Task statement »
Report each line in the material below that contains the string "text". Case counts.

═══ Data provided ═══

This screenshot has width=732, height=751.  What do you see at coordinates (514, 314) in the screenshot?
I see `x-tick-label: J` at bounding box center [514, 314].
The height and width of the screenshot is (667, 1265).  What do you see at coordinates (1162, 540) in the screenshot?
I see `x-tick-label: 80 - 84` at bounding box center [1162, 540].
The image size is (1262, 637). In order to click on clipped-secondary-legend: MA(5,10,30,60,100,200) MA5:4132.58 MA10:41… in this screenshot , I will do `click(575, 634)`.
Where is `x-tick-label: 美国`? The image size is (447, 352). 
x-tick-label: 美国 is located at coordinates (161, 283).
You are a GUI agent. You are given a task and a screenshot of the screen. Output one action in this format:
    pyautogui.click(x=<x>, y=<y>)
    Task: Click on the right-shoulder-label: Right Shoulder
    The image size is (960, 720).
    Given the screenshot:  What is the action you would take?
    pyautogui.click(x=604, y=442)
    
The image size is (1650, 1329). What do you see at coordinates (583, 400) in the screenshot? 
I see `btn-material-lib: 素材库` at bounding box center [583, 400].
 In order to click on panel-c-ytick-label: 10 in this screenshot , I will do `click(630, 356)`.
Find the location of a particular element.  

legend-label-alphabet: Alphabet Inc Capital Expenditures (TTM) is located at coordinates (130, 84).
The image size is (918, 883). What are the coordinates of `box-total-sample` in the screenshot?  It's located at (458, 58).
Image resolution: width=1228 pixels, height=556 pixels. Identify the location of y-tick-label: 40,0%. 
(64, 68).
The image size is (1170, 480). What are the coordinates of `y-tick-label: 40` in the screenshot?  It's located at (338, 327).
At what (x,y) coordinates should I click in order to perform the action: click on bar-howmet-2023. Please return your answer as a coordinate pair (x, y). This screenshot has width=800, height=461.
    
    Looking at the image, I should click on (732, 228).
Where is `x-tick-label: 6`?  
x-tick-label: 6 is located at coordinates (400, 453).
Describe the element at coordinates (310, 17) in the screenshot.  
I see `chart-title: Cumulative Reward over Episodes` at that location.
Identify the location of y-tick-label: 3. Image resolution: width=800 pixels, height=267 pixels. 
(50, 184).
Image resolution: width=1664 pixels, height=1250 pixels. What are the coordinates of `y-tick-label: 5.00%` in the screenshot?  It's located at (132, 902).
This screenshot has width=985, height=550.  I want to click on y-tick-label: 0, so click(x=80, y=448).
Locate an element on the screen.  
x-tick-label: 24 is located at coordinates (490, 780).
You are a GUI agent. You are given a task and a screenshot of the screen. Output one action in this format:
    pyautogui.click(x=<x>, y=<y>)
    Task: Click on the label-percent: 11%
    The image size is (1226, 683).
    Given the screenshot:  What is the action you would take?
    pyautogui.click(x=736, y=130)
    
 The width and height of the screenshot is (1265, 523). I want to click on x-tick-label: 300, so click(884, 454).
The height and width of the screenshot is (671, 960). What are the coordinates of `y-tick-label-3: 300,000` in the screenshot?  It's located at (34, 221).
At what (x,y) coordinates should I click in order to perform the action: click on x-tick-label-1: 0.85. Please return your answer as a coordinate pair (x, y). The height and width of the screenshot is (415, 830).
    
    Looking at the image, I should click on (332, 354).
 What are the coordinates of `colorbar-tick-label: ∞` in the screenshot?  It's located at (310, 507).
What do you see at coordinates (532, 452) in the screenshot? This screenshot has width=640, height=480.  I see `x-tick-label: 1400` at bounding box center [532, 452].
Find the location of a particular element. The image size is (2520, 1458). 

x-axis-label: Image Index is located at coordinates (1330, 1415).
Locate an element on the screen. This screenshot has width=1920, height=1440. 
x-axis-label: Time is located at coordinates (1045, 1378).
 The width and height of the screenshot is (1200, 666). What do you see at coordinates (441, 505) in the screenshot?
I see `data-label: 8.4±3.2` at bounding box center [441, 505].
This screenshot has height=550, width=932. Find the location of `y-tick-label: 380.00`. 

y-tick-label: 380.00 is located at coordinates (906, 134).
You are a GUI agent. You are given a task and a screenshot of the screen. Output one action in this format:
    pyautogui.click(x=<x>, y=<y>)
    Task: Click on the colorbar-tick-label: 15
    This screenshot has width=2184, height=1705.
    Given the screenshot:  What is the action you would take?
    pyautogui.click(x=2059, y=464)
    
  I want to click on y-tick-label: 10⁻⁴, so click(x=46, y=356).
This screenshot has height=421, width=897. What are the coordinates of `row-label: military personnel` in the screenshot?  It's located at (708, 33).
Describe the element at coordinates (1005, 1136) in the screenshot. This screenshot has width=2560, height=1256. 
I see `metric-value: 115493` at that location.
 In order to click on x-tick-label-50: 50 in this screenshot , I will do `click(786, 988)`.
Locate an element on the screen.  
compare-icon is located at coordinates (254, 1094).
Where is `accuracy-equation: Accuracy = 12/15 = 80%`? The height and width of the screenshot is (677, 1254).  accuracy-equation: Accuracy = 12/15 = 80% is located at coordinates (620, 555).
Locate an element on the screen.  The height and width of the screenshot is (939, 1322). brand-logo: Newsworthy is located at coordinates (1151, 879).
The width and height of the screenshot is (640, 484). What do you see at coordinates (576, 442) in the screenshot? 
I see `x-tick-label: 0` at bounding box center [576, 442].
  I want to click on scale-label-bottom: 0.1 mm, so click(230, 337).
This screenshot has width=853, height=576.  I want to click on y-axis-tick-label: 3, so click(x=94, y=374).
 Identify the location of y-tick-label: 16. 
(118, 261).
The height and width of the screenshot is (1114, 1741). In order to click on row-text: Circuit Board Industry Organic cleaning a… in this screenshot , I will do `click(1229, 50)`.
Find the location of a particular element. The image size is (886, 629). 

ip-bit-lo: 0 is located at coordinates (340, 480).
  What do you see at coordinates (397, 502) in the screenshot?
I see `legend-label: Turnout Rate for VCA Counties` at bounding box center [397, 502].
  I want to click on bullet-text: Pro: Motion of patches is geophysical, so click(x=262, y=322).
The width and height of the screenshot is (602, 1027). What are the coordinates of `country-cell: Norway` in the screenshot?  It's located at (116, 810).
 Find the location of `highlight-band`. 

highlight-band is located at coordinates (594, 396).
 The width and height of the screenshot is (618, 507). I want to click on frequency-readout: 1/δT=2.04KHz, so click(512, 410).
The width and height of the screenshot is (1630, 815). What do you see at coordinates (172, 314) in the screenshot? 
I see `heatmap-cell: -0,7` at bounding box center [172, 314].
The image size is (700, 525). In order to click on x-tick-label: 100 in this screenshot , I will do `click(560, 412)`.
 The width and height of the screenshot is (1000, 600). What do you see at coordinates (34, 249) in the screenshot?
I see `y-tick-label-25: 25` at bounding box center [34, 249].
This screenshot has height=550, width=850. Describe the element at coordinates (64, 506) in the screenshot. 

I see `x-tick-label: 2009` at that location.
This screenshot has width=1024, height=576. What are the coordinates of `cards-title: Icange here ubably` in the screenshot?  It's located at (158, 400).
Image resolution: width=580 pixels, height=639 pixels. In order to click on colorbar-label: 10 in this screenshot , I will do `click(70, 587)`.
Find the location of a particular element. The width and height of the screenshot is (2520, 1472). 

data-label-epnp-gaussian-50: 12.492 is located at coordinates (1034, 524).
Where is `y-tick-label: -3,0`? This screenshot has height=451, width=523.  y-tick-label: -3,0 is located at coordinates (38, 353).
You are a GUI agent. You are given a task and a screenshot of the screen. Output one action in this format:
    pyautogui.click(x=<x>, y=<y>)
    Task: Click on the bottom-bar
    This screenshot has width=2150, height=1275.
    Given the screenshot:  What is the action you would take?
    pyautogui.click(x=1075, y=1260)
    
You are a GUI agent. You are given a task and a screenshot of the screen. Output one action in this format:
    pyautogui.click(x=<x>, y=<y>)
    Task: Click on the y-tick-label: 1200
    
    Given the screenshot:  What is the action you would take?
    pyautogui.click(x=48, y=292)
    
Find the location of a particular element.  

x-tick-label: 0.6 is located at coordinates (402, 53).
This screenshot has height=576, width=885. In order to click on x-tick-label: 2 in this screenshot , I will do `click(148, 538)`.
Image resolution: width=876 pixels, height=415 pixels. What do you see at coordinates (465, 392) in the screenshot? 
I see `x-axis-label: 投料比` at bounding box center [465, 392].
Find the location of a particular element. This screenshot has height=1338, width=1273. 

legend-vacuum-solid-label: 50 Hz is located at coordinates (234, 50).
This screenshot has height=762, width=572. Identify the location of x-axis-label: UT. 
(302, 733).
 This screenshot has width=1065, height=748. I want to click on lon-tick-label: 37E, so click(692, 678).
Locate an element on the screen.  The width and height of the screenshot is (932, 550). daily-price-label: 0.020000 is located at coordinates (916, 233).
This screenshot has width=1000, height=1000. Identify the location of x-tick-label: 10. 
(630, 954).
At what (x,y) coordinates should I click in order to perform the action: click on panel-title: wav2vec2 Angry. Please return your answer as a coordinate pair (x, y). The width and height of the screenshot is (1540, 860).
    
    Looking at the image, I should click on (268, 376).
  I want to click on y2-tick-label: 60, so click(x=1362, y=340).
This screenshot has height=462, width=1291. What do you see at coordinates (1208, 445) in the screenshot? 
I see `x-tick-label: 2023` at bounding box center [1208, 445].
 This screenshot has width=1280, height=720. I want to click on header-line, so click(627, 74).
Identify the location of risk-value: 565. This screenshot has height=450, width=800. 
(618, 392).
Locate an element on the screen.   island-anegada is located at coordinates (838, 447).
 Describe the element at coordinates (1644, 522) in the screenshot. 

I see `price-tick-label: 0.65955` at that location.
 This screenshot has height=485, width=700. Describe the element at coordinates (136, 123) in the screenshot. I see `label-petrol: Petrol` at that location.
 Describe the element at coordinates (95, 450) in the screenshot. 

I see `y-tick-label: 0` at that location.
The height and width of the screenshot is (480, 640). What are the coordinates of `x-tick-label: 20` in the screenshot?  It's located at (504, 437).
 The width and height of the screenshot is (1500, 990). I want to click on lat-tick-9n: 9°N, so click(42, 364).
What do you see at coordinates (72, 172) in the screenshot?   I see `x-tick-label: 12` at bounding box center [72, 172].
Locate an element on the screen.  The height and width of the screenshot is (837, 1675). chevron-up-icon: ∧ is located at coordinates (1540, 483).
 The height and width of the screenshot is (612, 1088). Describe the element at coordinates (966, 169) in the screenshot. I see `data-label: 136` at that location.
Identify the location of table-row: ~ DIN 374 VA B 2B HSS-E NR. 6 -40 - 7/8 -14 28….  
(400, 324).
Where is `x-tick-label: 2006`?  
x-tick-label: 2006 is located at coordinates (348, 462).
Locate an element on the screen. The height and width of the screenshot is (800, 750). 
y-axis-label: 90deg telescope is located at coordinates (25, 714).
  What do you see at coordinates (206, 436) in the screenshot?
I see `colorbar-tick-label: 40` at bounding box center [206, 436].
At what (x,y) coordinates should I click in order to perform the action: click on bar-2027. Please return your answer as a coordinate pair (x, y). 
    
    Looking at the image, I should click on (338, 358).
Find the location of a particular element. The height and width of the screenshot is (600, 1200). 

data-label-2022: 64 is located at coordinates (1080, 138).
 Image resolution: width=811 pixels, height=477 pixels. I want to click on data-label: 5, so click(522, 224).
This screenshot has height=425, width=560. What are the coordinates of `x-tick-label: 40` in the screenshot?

═══

The completed task »
The height and width of the screenshot is (1114, 1741). In order to click on row-text: Circuit Board Industry Organic cleaning a… in this screenshot , I will do `click(1229, 50)`.
  I want to click on bullet-text: Pro: Motion of patches is geophysical, so click(x=262, y=322).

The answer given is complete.